— START OF DATA FOR THIS TASK —

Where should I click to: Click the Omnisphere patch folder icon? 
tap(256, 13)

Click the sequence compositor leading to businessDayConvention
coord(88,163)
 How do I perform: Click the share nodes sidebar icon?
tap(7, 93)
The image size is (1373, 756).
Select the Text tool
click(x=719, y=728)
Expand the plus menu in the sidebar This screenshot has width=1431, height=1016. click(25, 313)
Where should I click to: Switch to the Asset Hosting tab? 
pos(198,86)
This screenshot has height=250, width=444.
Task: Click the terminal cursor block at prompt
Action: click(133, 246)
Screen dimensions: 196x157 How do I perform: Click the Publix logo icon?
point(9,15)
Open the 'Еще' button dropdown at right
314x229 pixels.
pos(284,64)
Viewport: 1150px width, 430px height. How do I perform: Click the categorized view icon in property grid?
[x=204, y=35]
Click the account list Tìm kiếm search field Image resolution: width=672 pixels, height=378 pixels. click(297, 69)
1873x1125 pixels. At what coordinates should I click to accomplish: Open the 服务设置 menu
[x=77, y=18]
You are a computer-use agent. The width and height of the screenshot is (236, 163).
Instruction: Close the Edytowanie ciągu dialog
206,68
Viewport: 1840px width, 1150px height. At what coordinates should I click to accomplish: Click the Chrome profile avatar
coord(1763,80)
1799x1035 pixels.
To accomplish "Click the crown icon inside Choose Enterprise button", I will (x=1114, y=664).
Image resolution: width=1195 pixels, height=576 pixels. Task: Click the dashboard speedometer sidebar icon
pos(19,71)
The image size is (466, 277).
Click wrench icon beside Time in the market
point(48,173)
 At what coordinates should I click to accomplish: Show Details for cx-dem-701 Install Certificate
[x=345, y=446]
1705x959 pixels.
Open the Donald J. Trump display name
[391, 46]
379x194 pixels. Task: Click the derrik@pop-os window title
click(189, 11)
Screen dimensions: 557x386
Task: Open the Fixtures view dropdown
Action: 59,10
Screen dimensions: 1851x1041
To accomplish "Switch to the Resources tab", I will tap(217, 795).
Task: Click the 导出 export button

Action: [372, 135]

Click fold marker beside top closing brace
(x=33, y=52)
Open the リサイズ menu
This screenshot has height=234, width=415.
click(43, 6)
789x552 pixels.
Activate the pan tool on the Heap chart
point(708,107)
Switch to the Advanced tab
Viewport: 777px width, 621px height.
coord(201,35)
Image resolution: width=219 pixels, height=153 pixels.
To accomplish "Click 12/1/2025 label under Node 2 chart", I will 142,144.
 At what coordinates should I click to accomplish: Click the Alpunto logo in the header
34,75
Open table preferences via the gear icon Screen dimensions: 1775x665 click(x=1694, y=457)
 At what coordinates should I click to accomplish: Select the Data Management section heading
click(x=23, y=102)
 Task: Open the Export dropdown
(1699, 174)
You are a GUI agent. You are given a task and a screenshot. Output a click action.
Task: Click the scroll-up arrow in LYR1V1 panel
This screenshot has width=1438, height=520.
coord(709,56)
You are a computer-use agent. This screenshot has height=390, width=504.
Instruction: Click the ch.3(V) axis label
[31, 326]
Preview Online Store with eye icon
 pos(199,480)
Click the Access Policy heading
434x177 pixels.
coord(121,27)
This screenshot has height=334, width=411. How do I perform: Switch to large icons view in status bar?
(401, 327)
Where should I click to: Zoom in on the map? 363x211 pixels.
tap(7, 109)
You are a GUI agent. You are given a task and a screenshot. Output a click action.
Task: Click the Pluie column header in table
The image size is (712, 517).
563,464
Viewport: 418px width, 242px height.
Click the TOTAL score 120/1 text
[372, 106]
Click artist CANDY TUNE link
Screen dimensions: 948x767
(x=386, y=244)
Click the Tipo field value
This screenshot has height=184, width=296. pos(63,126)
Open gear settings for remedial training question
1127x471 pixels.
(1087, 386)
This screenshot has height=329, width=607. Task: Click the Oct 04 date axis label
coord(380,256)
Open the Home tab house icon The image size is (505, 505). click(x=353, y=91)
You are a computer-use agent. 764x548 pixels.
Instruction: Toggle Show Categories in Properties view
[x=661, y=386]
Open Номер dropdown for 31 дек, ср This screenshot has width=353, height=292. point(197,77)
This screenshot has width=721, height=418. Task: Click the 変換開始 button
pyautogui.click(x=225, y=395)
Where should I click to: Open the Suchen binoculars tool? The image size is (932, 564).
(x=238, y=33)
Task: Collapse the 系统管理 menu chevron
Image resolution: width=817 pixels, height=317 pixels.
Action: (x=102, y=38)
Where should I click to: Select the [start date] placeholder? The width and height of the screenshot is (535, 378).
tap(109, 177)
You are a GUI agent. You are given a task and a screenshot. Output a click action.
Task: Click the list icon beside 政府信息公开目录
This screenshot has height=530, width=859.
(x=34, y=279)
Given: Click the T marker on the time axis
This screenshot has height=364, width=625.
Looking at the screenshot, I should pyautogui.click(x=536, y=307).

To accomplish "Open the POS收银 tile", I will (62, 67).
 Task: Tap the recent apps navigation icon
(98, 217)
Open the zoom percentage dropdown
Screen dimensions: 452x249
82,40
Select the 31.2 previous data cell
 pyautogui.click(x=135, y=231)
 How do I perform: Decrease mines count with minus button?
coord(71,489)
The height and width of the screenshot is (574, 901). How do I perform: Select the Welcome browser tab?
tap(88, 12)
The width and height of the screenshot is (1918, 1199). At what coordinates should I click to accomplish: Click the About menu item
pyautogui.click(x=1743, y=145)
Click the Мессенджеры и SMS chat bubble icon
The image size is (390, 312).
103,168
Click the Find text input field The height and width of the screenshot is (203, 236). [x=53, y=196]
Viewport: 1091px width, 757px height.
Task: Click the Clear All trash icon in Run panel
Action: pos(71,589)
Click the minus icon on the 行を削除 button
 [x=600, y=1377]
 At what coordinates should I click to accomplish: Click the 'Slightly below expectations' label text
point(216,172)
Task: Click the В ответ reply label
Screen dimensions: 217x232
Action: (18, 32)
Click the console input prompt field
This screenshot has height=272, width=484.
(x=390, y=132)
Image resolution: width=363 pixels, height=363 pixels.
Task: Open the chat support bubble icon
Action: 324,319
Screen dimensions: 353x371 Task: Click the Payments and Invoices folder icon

— END OF DATA FOR THIS TASK —

▸ PROBLEM TO SOLVE: Write out the lines of pointing data above as a JSON list of strings, one string per line and no blank lines.

▸ SOLVED EXERCISE:
[
  "Where should I click to: Click the Omnisphere patch folder icon? ",
  "tap(256, 13)",
  "Click the sequence compositor leading to businessDayConvention",
  "coord(88,163)",
  " How do I perform: Click the share nodes sidebar icon?",
  "tap(7, 93)",
  "The image size is (1373, 756).",
  "Select the Text tool",
  "click(x=719, y=728)",
  "Expand the plus menu in the sidebar This screenshot has width=1431, height=1016. click(25, 313)",
  "Where should I click to: Switch to the Asset Hosting tab? ",
  "pos(198,86)",
  "This screenshot has height=250, width=444.",
  "Task: Click the terminal cursor block at prompt",
  "Action: click(133, 246)",
  "Screen dimensions: 196x157 How do I perform: Click the Publix logo icon?",
  "point(9,15)",
  "Open the 'Еще' button dropdown at right",
  "314x229 pixels.",
  "pos(284,64)",
  "Viewport: 1150px width, 430px height. How do I perform: Click the categorized view icon in property grid?",
  "[x=204, y=35]",
  "Click the account list Tìm kiếm search field Image resolution: width=672 pixels, height=378 pixels. click(297, 69)",
  "1873x1125 pixels. At what coordinates should I click to accomplish: Open the 服务设置 menu",
  "[x=77, y=18]",
  "You are a computer-use agent. The width and height of the screenshot is (236, 163).",
  "Instruction: Close the Edytowanie ciągu dialog",
  "206,68",
  "Viewport: 1840px width, 1150px height. At what coordinates should I click to accomplish: Click the Chrome profile avatar",
  "coord(1763,80)",
  "1799x1035 pixels.",
  "To accomplish \"Click the crown icon inside Choose Enterprise button\", I will (x=1114, y=664).",
  "Image resolution: width=1195 pixels, height=576 pixels. Task: Click the dashboard speedometer sidebar icon",
  "pos(19,71)",
  "The image size is (466, 277).",
  "Click wrench icon beside Time in the market",
  "point(48,173)",
  " At what coordinates should I click to accomplish: Show Details for cx-dem-701 Install Certificate",
  "[x=345, y=446]",
  "1705x959 pixels.",
  "Open the Donald J. Trump display name",
  "[391, 46]",
  "379x194 pixels. Task: Click the derrik@pop-os window title",
  "click(189, 11)",
  "Screen dimensions: 557x386",
  "Task: Open the Fixtures view dropdown",
  "Action: 59,10",
  "Screen dimensions: 1851x1041",
  "To accomplish \"Switch to the Resources tab\", I will tap(217, 795).",
  "Task: Click the 导出 export button",
  "Action: [372, 135]",
  "Click fold marker beside top closing brace",
  "(x=33, y=52)",
  "Open the リサイズ menu",
  "This screenshot has height=234, width=415.",
  "click(43, 6)",
  "789x552 pixels.",
  "Activate the pan tool on the Heap chart",
  "point(708,107)",
  "Switch to the Advanced tab",
  "Viewport: 777px width, 621px height.",
  "coord(201,35)",
  "Image resolution: width=219 pixels, height=153 pixels.",
  "To accomplish \"Click 12/1/2025 label under Node 2 chart\", I will 142,144.",
  " At what coordinates should I click to accomplish: Click the Alpunto logo in the header",
  "34,75",
  "Open table preferences via the gear icon Screen dimensions: 1775x665 click(x=1694, y=457)",
  " At what coordinates should I click to accomplish: Select the Data Management section heading",
  "click(x=23, y=102)",
  " Task: Open the Export dropdown",
  "(1699, 174)",
  "You are a GUI agent. You are given a task and a screenshot. Output a click action.",
  "Task: Click the scroll-up arrow in LYR1V1 panel",
  "This screenshot has width=1438, height=520.",
  "coord(709,56)",
  "You are a computer-use agent. This screenshot has height=390, width=504.",
  "Instruction: Click the ch.3(V) axis label",
  "[31, 326]",
  "Preview Online Store with eye icon",
  " pos(199,480)",
  "Click the Access Policy heading",
  "434x177 pixels.",
  "coord(121,27)",
  "This screenshot has height=334, width=411. How do I perform: Switch to large icons view in status bar?",
  "(401, 327)",
  "Where should I click to: Zoom in on the map? 363x211 pixels.",
  "tap(7, 109)",
  "You are a GUI agent. You are given a task and a screenshot. Output a click action.",
  "Task: Click the Pluie column header in table",
  "The image size is (712, 517).",
  "563,464",
  "Viewport: 418px width, 242px height.",
  "Click the TOTAL score 120/1 text",
  "[372, 106]",
  "Click artist CANDY TUNE link",
  "Screen dimensions: 948x767",
  "(x=386, y=244)",
  "Click the Tipo field value",
  "This screenshot has height=184, width=296. pos(63,126)",
  "Open gear settings for remedial training question",
  "1127x471 pixels.",
  "(1087, 386)",
  "This screenshot has height=329, width=607. Task: Click the Oct 04 date axis label",
  "coord(380,256)",
  "Open the Home tab house icon The image size is (505, 505). click(x=353, y=91)",
  "You are a computer-use agent. 764x548 pixels.",
  "Instruction: Toggle Show Categories in Properties view",
  "[x=661, y=386]",
  "Open Номер dropdown for 31 дек, ср This screenshot has width=353, height=292. point(197,77)",
  "This screenshot has width=721, height=418. Task: Click the 変換開始 button",
  "pyautogui.click(x=225, y=395)",
  "Where should I click to: Open the Suchen binoculars tool? The image size is (932, 564).",
  "(x=238, y=33)",
  "Task: Collapse the 系统管理 menu chevron",
  "Image resolution: width=817 pixels, height=317 pixels.",
  "Action: (x=102, y=38)",
  "Where should I click to: Select the [start date] placeholder? The width and height of the screenshot is (535, 378).",
  "tap(109, 177)",
  "You are a GUI agent. You are given a task and a screenshot. Output a click action.",
  "Task: Click the list icon beside 政府信息公开目录",
  "This screenshot has height=530, width=859.",
  "(x=34, y=279)",
  "Given: Click the T marker on the time axis",
  "This screenshot has height=364, width=625.",
  "Looking at the screenshot, I should pyautogui.click(x=536, y=307).",
  "To accomplish \"Open the POS收银 tile\", I will (62, 67).",
  " Task: Tap the recent apps navigation icon",
  "(98, 217)",
  "Open the zoom percentage dropdown",
  "Screen dimensions: 452x249",
  "82,40",
  "Select the 31.2 previous data cell",
  " pyautogui.click(x=135, y=231)",
  " How do I perform: Decrease mines count with minus button?",
  "coord(71,489)",
  "The height and width of the screenshot is (574, 901). How do I perform: Select the Welcome browser tab?",
  "tap(88, 12)",
  "The width and height of the screenshot is (1918, 1199). At what coordinates should I click to accomplish: Click the About menu item",
  "pyautogui.click(x=1743, y=145)",
  "Click the Мессенджеры и SMS chat bubble icon",
  "The image size is (390, 312).",
  "103,168",
  "Click the Find text input field The height and width of the screenshot is (203, 236). [x=53, y=196]",
  "Viewport: 1091px width, 757px height.",
  "Task: Click the Clear All trash icon in Run panel",
  "Action: pos(71,589)",
  "Click the minus icon on the 行を削除 button",
  " [x=600, y=1377]",
  " At what coordinates should I click to accomplish: Click the 'Slightly below expectations' label text",
  "point(216,172)",
  "Task: Click the В ответ reply label",
  "Screen dimensions: 217x232",
  "Action: (18, 32)",
  "Click the console input prompt field",
  "This screenshot has height=272, width=484.",
  "(x=390, y=132)",
  "Image resolution: width=363 pixels, height=363 pixels.",
  "Task: Open the chat support bubble icon",
  "Action: 324,319",
  "Screen dimensions: 353x371 Task: Click the Payments and Invoices folder icon"
]